What is being asked
Render the records in the part that opens with the line containing "You are a computer-use agent. Screen dimensions: 1024x499" and closes with the line containing "Click the go.exe" as a two-column CSV with the headers "prompt" and "target", one row per record, each value in a single quoted field with any line breaks replaced by spaces.

Supplied information
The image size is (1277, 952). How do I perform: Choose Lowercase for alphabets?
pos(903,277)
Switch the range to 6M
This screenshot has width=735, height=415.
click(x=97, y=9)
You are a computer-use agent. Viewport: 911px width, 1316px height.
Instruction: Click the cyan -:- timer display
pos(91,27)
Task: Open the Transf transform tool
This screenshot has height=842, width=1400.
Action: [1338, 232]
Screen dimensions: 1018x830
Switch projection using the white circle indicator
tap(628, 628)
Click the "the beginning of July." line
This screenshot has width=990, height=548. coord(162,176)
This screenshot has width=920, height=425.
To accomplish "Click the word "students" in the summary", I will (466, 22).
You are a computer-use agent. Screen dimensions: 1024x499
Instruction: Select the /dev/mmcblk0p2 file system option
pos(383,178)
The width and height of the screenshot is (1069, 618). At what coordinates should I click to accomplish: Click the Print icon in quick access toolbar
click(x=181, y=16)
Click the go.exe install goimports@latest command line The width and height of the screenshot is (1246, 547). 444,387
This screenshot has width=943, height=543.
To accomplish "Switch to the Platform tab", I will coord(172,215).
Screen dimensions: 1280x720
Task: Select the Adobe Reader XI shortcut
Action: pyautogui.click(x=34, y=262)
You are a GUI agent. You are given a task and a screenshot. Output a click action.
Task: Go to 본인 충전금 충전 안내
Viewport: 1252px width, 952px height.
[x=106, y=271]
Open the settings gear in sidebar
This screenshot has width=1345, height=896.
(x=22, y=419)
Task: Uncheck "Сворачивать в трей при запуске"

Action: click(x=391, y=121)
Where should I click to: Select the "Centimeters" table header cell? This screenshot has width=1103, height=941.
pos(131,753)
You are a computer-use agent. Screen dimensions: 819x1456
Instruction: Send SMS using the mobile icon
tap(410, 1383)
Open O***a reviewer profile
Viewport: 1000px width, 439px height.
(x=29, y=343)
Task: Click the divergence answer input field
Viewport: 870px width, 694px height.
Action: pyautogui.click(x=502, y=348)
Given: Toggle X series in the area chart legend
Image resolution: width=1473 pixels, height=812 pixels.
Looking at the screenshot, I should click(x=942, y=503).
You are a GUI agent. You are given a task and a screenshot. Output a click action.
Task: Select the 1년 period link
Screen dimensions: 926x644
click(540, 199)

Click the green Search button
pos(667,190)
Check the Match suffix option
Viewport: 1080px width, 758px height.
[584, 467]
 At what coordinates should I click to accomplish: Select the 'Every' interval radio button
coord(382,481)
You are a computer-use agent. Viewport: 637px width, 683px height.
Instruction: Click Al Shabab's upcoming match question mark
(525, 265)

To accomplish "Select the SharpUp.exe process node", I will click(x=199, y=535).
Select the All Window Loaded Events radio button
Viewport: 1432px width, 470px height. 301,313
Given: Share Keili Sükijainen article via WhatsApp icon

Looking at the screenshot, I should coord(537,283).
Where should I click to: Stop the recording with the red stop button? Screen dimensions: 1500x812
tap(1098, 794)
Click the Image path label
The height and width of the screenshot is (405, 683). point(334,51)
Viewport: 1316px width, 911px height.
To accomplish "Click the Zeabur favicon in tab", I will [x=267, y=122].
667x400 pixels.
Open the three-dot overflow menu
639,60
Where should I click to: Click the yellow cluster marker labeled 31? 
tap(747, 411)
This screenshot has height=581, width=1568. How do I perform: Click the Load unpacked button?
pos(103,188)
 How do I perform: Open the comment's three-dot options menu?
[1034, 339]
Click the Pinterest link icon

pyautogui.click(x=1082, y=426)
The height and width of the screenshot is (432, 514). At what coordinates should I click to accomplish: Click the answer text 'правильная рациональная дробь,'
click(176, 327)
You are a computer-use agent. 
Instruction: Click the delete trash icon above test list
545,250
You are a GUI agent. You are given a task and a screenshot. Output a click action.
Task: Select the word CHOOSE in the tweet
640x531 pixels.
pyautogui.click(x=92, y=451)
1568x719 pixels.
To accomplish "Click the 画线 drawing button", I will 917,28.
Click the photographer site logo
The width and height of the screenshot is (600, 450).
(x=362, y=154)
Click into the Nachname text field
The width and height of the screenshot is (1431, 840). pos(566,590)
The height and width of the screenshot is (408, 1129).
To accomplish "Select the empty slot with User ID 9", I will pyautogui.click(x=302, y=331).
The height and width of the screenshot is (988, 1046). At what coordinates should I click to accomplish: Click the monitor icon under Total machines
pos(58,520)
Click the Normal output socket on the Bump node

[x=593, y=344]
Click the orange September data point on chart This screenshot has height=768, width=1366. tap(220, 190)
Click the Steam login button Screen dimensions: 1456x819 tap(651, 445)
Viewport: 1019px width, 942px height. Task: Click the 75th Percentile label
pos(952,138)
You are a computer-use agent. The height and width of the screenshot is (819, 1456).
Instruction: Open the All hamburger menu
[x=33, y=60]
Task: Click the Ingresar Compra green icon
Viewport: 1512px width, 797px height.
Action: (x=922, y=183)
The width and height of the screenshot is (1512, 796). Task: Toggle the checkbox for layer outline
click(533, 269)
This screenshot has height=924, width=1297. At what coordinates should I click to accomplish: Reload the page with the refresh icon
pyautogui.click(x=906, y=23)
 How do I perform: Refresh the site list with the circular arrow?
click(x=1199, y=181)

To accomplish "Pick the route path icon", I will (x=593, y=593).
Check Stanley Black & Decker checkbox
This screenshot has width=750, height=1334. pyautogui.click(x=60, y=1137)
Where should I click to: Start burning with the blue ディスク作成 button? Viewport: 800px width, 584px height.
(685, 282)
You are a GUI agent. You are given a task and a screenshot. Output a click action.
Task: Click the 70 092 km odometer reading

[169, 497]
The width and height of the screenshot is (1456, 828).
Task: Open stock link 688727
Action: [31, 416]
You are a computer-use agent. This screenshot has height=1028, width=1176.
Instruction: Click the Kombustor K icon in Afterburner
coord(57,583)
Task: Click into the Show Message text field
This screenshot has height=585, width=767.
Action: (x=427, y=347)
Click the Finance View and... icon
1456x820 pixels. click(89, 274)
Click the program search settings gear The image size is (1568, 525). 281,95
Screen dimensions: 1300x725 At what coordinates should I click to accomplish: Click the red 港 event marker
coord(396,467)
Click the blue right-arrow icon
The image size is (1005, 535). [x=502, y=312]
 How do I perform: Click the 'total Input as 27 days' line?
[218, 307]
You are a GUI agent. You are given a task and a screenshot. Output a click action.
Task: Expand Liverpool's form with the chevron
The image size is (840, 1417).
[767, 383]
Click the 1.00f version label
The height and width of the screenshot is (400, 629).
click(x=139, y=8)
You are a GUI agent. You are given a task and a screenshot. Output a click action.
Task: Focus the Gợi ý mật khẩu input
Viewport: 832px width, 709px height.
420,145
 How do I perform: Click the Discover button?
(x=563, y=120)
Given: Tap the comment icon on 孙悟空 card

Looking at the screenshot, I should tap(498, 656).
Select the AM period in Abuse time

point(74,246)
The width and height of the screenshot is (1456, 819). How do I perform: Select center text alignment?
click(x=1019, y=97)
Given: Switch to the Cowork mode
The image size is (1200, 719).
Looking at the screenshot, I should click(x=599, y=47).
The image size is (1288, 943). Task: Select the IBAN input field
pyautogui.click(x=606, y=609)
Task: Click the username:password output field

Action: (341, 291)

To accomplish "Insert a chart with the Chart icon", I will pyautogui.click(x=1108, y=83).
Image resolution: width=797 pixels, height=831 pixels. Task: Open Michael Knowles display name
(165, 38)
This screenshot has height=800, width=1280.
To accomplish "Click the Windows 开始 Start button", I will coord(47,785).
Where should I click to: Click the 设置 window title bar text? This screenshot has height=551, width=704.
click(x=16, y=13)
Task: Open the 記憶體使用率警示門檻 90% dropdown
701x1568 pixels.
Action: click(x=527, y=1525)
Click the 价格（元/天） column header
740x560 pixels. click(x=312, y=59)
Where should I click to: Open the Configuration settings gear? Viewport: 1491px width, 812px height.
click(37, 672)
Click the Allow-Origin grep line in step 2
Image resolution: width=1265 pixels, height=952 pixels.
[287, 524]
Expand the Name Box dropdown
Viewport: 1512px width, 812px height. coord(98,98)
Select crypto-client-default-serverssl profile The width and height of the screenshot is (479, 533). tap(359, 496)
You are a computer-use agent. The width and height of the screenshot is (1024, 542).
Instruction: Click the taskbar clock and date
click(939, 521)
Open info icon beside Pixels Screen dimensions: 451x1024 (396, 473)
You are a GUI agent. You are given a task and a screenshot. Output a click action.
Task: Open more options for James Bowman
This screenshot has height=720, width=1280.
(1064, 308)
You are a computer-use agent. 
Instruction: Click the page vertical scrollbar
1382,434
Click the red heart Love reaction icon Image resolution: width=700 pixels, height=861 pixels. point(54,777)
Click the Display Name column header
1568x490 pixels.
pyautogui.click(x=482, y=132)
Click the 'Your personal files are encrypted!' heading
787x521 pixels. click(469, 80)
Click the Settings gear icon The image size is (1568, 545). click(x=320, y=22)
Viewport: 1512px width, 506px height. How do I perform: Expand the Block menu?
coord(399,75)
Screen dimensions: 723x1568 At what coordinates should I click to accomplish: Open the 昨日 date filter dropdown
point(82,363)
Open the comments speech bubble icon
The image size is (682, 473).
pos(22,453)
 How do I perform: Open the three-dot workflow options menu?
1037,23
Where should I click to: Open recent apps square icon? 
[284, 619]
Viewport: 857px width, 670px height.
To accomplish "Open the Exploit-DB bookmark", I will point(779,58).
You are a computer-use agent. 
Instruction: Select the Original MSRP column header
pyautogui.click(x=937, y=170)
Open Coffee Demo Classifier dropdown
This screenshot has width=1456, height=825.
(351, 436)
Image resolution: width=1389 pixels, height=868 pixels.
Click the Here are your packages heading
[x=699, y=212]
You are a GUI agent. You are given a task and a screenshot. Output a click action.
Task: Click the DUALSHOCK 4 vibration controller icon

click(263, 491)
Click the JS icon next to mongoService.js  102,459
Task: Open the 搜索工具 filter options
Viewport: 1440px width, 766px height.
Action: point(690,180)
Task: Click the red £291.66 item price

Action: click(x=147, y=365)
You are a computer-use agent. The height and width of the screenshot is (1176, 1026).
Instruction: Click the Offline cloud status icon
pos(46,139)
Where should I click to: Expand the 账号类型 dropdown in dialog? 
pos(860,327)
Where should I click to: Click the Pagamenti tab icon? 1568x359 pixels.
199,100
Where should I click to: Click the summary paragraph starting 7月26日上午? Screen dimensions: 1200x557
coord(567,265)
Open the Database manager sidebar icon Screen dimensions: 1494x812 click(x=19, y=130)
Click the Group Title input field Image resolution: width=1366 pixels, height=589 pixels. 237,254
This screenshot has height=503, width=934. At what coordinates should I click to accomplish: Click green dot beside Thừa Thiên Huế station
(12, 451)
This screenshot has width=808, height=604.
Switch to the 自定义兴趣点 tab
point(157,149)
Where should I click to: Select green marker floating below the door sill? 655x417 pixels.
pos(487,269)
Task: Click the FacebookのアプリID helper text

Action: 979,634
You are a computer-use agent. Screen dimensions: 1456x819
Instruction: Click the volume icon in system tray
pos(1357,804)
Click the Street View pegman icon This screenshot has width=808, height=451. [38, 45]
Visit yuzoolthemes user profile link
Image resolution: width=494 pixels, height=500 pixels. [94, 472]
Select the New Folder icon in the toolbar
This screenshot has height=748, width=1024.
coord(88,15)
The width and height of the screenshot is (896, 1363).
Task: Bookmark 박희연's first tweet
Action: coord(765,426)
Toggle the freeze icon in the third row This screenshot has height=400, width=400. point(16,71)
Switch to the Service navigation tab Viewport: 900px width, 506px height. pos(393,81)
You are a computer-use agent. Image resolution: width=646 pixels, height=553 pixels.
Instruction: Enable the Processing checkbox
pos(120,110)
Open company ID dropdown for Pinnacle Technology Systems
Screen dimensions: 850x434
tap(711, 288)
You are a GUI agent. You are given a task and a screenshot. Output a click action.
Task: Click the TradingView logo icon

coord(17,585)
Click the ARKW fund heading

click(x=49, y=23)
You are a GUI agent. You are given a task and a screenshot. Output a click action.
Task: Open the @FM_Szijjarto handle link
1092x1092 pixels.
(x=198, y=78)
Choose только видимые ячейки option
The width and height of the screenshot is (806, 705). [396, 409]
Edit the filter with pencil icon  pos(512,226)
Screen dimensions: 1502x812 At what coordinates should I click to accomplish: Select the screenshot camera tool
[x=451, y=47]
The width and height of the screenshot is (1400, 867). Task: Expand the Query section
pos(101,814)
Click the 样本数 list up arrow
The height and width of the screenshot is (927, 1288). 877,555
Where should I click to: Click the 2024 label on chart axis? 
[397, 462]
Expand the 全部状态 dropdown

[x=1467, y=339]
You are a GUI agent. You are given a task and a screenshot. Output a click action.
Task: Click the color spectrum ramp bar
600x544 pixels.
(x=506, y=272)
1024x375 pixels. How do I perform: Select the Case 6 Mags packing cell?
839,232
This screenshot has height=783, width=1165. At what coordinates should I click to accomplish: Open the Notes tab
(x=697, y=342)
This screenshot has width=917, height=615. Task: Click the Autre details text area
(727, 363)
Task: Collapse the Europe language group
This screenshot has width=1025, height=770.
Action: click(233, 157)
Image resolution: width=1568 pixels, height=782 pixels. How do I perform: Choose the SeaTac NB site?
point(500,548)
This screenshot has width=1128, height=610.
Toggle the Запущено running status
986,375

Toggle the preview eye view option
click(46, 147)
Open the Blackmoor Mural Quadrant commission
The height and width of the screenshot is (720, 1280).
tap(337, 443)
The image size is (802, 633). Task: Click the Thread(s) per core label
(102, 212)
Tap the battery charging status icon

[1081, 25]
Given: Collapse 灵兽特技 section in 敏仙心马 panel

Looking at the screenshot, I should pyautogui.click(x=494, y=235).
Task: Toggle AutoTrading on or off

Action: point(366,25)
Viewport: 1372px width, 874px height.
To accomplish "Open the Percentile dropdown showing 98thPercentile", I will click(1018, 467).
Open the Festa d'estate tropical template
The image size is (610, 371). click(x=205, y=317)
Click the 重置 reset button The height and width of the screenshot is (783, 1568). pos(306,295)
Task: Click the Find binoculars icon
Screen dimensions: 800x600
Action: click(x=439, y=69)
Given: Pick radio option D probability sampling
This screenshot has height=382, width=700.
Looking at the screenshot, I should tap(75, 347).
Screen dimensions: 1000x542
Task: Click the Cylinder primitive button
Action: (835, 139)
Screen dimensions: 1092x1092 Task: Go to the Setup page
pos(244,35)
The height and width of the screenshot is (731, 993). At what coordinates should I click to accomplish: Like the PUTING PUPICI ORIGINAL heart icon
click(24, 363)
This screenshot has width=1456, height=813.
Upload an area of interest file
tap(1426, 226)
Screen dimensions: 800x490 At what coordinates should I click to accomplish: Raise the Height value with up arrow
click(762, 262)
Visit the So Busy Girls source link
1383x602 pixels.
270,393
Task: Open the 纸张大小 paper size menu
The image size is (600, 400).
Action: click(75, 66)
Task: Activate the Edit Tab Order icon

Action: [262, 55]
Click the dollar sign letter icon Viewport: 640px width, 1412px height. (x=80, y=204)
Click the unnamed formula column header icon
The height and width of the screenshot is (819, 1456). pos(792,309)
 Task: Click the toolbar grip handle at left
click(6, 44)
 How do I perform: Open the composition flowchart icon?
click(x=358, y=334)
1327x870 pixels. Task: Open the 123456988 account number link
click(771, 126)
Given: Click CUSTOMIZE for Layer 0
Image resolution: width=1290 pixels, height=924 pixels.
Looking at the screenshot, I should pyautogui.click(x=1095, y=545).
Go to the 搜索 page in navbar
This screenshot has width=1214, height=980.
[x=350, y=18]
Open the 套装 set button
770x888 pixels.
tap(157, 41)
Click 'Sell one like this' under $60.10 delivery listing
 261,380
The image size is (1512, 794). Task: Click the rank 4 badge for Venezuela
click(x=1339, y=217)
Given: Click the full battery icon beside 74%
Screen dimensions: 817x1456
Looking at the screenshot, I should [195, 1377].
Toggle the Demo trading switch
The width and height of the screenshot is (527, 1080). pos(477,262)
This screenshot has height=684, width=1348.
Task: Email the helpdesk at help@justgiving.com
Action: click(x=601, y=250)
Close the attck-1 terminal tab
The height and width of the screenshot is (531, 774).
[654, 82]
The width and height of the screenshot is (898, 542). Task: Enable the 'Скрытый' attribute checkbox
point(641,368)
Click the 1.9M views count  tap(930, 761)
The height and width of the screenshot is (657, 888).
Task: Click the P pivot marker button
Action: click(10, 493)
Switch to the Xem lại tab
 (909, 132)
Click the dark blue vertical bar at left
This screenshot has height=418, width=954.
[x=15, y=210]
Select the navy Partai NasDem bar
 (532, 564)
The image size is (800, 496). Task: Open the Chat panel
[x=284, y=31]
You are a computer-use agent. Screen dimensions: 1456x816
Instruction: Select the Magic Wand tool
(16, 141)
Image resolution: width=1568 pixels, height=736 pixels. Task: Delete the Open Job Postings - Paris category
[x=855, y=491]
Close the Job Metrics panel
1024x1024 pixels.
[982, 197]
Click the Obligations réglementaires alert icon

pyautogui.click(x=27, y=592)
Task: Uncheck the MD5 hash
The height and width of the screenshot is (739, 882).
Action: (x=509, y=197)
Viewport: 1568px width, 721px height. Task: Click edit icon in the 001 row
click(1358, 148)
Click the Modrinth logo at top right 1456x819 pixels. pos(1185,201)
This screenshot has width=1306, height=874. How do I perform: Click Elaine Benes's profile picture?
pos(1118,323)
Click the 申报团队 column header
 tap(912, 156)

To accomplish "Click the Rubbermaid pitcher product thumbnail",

Solved problem
prompt,target
"You are a computer-use agent. Screen dimensions: 1024x499 Instruction: Select the /dev/mmcblk0p2 file system option","pos(383,178)"
"The width and height of the screenshot is (1069, 618). At what coordinates should I click to accomplish: Click the Print icon in quick access toolbar","click(x=181, y=16)"
"Click the go.exe install goimports@latest command line The width and height of the screenshot is (1246, 547).","444,387"